26. Pesé y les entregué 650 talentos de plata, cien utensilios de plata de dos talentos, cien talentos de oro,
26. Y puse en sus manos seiscientos cincuenta talentos de plata, copas de plata por cien talentos, cien talentos de oro,
27. veinte copas de oro de mil dáricos y dos objetos de hermoso bronce dorado, preciosos como el oro.
27. veinte copas de oro por valor de mil dáricas y dos vasos de bronce bruñido tan preciosos como vasos de oro.
28. Y les dije: «Vosotros estáis consagrados a Yahveh; estos utensilios son sagrados; esta plata y este oro son una ofrenda voluntaria a Yahveh, Dios de nuestros padres.
28. Luego les dije: «Ustedes están consagrados a Yavé; estos vasos son cosas santas, y esa plata y este oro son ofrendas voluntarias hechas a Yavé, el Dios de nuestros padres.
29. Vigilad y guardadlos hasta que los peséis ante los jefes de los sacerdotes y de los levitas y los cabezas de familia de Israel, en Jerusalén, en las cámaras de la Casa de Yahveh.»
29. Cuídenlos y guárdenlos hasta que los pesen ante los jefes de los sacerdotes y levitas y de las familias de Israel en Jerusalén, en las habitaciones de la Casa de Yavé.»
30. Los sacerdotes y levitas tomaron entonces la plata, todo lo que había sido pesado, el oro y los utensilios, para llevarlos a Jerusalén, a la Casa de nuestro Dios.
30. Entonces, los sacerdotes y levitas recibieron todo lo que habíamos pesado: la plata, el oro y los vasos, para llevarlos a Jerusalén a la Casa de nuestro Dios.

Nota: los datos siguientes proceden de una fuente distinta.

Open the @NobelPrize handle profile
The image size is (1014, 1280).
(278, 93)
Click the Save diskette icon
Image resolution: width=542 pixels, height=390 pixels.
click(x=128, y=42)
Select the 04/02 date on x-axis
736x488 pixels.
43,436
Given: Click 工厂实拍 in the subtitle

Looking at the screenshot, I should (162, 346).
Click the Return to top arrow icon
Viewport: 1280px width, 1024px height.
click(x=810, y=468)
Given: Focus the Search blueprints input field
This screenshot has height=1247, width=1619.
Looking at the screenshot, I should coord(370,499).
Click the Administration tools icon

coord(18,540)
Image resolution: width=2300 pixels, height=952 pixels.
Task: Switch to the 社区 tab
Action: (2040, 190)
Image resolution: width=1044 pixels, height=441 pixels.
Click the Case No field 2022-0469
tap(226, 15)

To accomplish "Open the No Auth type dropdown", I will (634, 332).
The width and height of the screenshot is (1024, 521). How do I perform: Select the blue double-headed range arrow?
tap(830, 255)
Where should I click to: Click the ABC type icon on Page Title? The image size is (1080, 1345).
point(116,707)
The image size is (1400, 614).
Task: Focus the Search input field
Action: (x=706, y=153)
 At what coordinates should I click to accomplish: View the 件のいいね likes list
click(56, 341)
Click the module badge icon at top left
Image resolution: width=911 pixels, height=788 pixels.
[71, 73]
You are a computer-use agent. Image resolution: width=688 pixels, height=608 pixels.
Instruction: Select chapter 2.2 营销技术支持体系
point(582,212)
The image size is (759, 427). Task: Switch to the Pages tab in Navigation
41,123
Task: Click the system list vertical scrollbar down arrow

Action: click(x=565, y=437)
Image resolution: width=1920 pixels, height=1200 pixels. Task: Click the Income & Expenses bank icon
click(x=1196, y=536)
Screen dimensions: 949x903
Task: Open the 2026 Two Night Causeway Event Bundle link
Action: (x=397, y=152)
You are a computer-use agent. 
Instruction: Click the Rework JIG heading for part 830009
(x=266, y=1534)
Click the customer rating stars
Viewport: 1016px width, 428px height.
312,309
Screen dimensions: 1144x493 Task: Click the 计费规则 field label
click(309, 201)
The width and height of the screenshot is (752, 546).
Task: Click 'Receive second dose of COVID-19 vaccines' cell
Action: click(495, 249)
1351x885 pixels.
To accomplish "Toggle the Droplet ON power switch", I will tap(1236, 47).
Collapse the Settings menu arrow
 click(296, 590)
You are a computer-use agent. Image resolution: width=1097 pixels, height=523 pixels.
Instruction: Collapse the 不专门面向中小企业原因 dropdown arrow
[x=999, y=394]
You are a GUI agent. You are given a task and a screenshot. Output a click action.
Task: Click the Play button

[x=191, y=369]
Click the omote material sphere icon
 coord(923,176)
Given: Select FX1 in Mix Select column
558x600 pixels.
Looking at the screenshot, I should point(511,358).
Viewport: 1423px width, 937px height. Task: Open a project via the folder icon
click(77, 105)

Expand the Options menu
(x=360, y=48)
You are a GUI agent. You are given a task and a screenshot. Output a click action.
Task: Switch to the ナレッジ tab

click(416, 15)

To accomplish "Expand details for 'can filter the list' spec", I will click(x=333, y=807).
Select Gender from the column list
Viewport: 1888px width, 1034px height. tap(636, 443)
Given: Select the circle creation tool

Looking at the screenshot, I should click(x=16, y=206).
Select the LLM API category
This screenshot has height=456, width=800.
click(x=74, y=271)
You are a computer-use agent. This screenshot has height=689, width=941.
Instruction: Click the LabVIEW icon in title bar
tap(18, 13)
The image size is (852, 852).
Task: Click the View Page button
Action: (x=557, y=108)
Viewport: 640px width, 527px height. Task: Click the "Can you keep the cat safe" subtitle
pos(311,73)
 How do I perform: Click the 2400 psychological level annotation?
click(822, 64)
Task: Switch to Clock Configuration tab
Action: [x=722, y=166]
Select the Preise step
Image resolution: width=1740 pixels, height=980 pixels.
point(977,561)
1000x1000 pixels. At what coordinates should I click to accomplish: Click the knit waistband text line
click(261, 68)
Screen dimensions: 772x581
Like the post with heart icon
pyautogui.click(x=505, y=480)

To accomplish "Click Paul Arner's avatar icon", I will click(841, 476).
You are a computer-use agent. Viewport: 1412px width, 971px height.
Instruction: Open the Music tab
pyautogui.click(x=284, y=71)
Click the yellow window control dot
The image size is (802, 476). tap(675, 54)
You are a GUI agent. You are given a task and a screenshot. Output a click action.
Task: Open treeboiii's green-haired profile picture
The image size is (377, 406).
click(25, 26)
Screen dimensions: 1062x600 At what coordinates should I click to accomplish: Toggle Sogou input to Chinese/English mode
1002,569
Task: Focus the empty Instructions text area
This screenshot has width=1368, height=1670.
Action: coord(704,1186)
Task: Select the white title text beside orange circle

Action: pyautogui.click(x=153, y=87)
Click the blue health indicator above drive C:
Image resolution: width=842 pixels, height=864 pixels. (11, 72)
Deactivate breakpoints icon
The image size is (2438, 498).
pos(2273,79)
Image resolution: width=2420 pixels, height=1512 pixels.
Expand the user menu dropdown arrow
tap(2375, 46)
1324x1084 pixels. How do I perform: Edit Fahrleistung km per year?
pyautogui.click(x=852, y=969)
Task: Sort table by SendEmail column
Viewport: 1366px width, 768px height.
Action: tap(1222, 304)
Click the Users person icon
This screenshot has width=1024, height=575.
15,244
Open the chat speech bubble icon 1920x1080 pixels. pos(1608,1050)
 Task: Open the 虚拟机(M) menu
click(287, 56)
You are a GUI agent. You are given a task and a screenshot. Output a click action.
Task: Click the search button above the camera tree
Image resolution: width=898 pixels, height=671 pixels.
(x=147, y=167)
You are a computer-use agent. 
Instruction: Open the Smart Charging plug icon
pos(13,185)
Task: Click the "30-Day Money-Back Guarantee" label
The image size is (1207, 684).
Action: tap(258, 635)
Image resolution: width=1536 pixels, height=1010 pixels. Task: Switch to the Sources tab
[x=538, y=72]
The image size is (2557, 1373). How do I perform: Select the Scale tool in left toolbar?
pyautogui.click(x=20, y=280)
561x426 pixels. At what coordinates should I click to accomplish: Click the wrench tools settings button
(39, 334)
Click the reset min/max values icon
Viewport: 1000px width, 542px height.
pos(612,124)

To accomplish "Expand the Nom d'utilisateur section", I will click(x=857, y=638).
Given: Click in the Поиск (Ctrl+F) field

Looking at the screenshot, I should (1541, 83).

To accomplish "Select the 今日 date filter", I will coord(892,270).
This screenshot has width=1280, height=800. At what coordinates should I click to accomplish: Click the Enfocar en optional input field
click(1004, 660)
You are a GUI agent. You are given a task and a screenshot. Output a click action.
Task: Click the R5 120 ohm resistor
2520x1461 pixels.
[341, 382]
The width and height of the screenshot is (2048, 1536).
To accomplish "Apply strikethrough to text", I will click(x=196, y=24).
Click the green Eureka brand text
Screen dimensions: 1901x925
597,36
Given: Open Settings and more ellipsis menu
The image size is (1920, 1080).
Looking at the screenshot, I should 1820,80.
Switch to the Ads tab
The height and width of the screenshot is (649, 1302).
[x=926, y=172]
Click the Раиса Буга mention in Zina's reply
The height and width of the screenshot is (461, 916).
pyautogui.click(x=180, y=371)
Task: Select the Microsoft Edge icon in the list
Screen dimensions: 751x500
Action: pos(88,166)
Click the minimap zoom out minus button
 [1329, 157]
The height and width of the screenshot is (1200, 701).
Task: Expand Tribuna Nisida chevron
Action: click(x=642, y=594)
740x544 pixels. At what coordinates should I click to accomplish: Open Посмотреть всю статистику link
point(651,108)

31. El día doce del primer mes partimos del río Ahavá para ir a Jerusalén: la mano de nuestro Dios estaba con nosotros y nos salvó en el camino de la mano de enemigos y salteadores.
31. Partimos de la orilla del río Ahavá para ir a Jerusalén el día doce del mes primero. La mano de Dios estuvo con nosotros y apartó de nosotros todo ataque de enemigos y toda emboscada durante el camino.
32. Llegamos a Jerusalén y descansamos allí tres días.
32. Llegados a Jerusalén, descansamos tres días;
33. El cuarto día, la plata, el oro y los utensilios fueron pesados en la Casa de nuestro Dios y entregados al sacerdote Meremot, hijo de Urías, con quien estaba Eleazar, hijo de Pinjás; les acompañaban los levitas Yozabad, hijo de Josué, y Noadías, hijo de Binnuy.
33. al cuarto, pesamos en la Casa de nuestro Dios la plata, el oro y los vasos, entregándolo todo a Merinot, hijo de Urías, sacerdote, y a Eleazar, hijo de Finjas, junto con Josabad, hijo de Josué, y Noadías, hijo de Binuí, levitas.
34. Todo se contó y se pesó, y se registró su peso total. En aquel tiempo,
34. Después de volverlo a contar y pesar todo, se puso por escrito el peso total.
35. los deportados que volvían del cautiverio ofrecieron holocaustos al Dios de Israel: doce novillos por todo Israel, 96 carneros, 77 corderos y doce machos cabríos por el pecado: todo en holocausto a Yahveh.
35. Los judíos que habían vuelto del destierro ofrecieron sacrificios al Dios de Israel: doce novillos por todo Israel, noventa y seis carneros, setenta y siete corderos y doce machos cabríos por el pecado. Todo como víctimas quemadas a Yavé.
36. Y se entregaron los decretos del rey a los sátrapas del rey y a los gobernadores de Transeufratina, los cuales favorecieron al pueblo y la Casa de Dios.
36. Y se entregaron los decretos del rey a sus gobernadores y a los funcionarios del lado de acá del río, los cuales favorecieron al pueblo y a la Casa de Dios.